The problem asks for the smallest number that leaves a remainder of 1 when divided by 7, 9, and 12. This means that if we subtract 1 from this unknown number, the result will be perfectly divisible by 7, 9, and 12.

**step2** Identifying the core concept

Since we are looking for the *least* such number, the number (minus 1) must be the Least Common Multiple (LCM) of 7, 9, and 12. Once we find this LCM, we will add the remainder (1) back to it to get the final answer.

**step3** Finding the prime factorization of each divisor

First, we break down each divisor into its prime factors:
* 7 is a prime number.
* 9 can be broken down as $$3 \times 3$$.
* 12 can be broken down as $$2 \times 2 \times 3$$.

Question1.step4 (Calculating the Least Common Multiple (LCM))

To find the LCM, we take the highest power of all prime factors that appear in any of the numbers:
* The prime factors involved are 2, 3, and 7.
* The highest power of 2 is $$2 \times 2 = 4$$ (from 12).
* The highest power of 3 is $$3 \times 3 = 9$$ (from 9).
* The highest power of 7 is 7 (from 7).
Now, we multiply these highest powers together to find the LCM:
LCM = $$4 \times 9 \times 7$$

**step5** Performing the multiplication to find the LCM

LCM = $$4 \times 9 \times 7$$
LCM = $$36 \times 7$$
LCM = $$252$$
So, 252 is the smallest number that is perfectly divisible by 7, 9, and 12.

**step6** Determining the required number

The problem states that the number leaves a remainder of 1 in each case.
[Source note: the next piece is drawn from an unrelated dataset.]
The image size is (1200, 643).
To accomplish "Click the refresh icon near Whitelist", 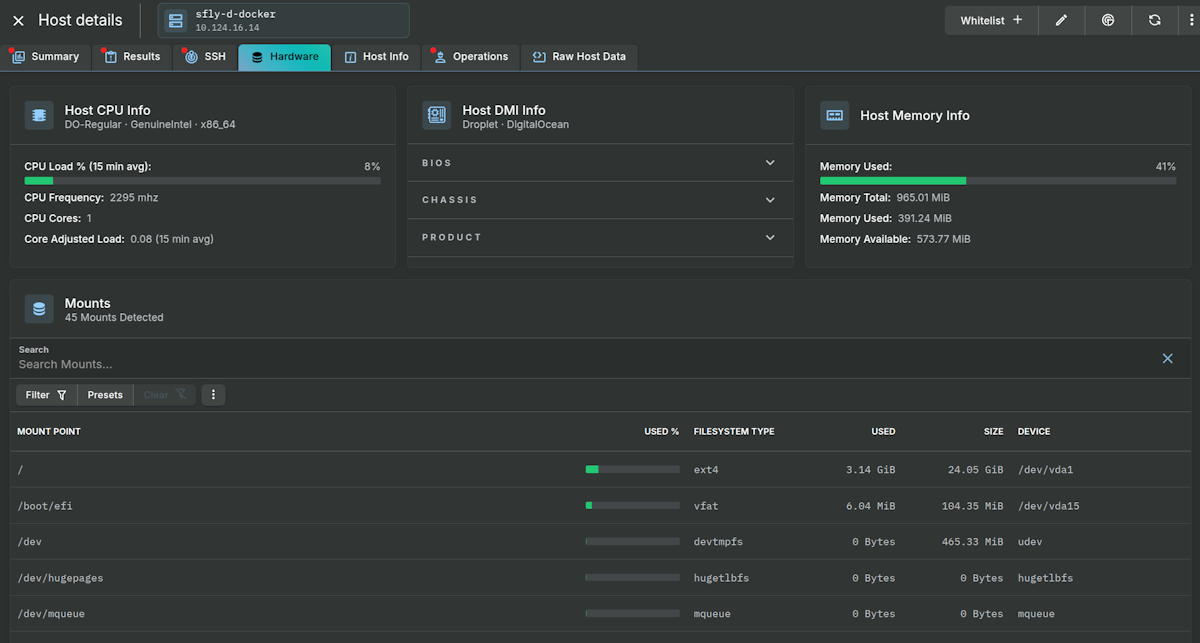I will 1154,20.
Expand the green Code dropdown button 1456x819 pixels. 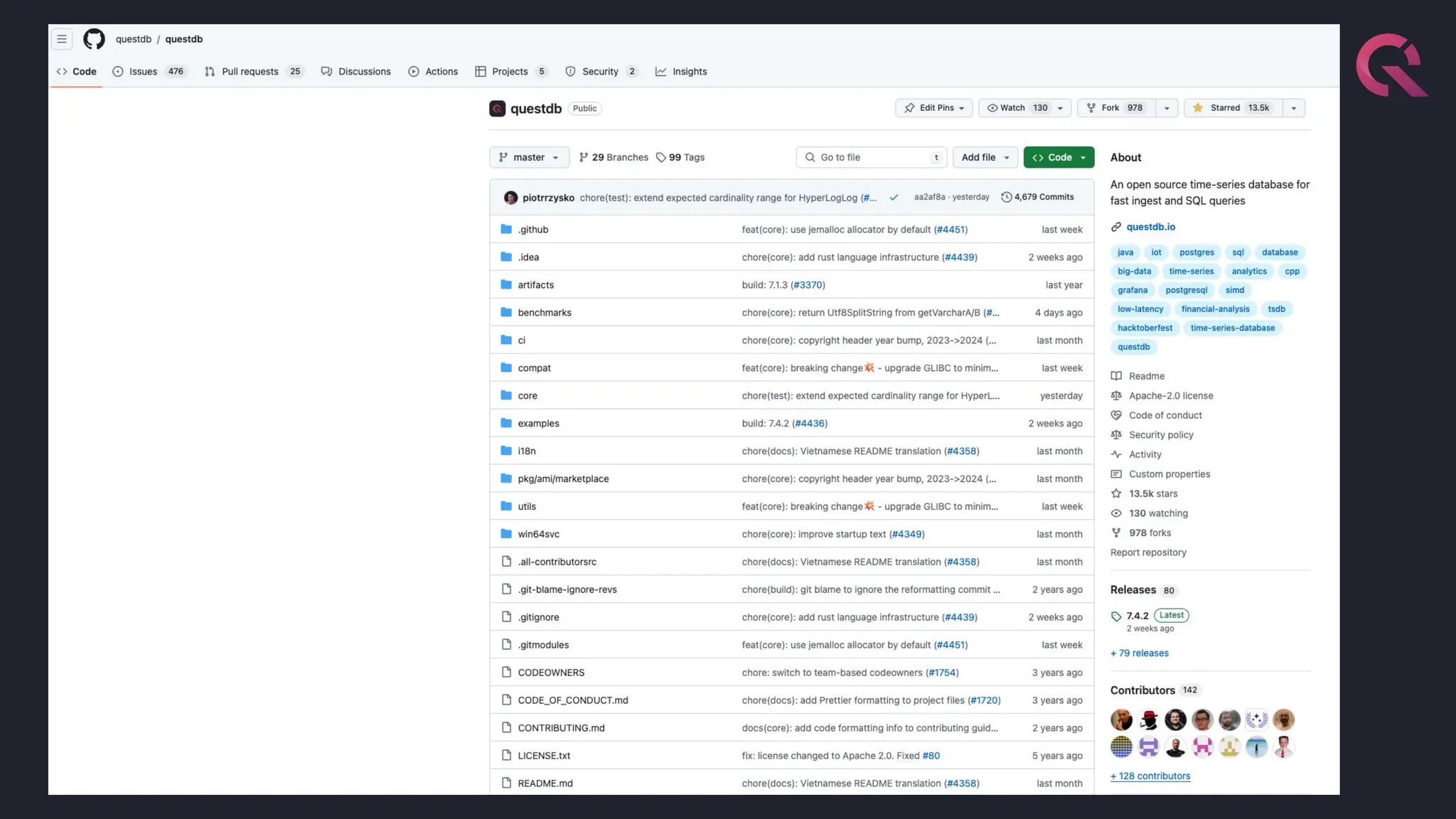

Therefore, we need to add 1 to the LCM we found.
Required number = LCM + Remainder
Required number = $$252 + 1$$
Required number = $$253$$

**step7** Verifying the answer

Let's check if 253 leaves a remainder of 1 when divided by 7, 9, and 12:
* $$253 \div 7 = 36$$ with a remainder of 1 ($$7 \times 36 = 252$$)
* $$253 \div 9 = 28$$ with a remainder of 1 ($$9 \times 28 = 252$$)
* $$253 \div 12 = 21$$ with a remainder of 1 ($$12 \times 21 = 252$$)
The answer 253 satisfies all conditions.